MANUEL DA COSTA PINTO
COLUNISTA DA FOLHA

Velhice como libertação dos apetites carnais e serena preparação para a morte; velhice como decadência do corpo e visão aterrorizante do fim. Essas duas maneiras de perceber o envelhecimento -mencionadas por Caetano- estão em Montaigne.
Qual delas corresponde àquilo que o escritor francês sentia? A pergunta pede uma resposta categórica -e tudo o que Montaigne recusa são raciocínios definitivos.
A novidade e o frescor de Montaigne estão na oscilação dos pontos de vista. "O homem é um tema maravilhosamente vão, diverso e mutável", escreve ele nos "Ensaios" -livro que criou a noção moderna de sujeito, descobrindo a cisão entre experiência interior e vida pública.
Ponto de passagem entre o mundo medieval e a modernidade, os "Ensaios" mesclam a sabedoria antiga com o bom-senso da razão experimental. Recolhido na biblioteca de seu castelo, Montaigne conserva a sombra dos clássicos, para os quais a vida é aprendizado da morte, remédio de todos os males, segundo Sêneca.

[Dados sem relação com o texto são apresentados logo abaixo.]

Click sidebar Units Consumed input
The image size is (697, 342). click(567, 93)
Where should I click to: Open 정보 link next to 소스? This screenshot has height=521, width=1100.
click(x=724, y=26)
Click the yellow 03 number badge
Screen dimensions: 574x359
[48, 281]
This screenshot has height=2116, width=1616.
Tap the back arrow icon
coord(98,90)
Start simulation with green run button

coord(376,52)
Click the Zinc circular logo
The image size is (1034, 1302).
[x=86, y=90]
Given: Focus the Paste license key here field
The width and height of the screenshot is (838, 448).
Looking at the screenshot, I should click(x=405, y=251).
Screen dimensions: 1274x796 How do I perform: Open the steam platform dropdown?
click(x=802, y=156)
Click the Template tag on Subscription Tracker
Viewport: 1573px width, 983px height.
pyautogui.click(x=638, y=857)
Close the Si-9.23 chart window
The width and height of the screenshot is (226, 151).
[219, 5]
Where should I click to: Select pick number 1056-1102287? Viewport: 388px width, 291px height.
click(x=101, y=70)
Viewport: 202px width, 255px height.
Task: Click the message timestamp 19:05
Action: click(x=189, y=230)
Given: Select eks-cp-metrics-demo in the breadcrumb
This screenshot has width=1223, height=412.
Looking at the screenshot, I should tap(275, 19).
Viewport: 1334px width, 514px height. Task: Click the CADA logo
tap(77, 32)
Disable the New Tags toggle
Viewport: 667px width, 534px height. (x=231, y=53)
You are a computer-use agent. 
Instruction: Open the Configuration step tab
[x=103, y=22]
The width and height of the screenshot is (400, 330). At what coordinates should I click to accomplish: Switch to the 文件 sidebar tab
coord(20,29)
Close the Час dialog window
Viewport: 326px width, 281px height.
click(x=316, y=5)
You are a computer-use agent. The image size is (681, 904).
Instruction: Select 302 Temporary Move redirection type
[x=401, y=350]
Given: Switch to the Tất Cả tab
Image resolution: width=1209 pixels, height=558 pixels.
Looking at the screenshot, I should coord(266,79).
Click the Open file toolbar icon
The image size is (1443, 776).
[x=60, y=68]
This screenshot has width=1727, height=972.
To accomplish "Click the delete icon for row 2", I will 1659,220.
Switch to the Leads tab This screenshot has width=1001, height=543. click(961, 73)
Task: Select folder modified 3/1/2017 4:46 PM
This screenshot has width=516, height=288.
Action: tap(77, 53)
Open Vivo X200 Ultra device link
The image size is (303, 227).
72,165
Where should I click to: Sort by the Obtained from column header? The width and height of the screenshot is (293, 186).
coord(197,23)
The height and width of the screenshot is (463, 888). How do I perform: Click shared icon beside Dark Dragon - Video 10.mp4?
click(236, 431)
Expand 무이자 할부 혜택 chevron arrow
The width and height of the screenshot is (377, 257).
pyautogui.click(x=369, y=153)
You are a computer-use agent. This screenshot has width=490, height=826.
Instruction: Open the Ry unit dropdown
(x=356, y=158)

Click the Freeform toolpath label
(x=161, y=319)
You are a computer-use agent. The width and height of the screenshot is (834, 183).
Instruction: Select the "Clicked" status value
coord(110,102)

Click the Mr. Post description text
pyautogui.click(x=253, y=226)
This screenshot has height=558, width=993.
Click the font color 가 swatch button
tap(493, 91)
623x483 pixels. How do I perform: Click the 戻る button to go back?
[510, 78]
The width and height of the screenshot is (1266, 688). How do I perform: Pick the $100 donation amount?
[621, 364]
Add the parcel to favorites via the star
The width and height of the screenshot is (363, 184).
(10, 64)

Logo, porém, percebe que "é pura tolice recorrer a exemplos alheios e escolásticos". Abandona então as idéias estóicas de virtude moral e indiferença à morte, entregando-se ao registro "naturalista" de seus temores, àquela constatação das deficiências de que fala Caetano. A vivência livresca não pode ser descartada: é a própria fonte da cultura; mas soma-se a ela a experiência do indivíduo que contempla seu naufrágio.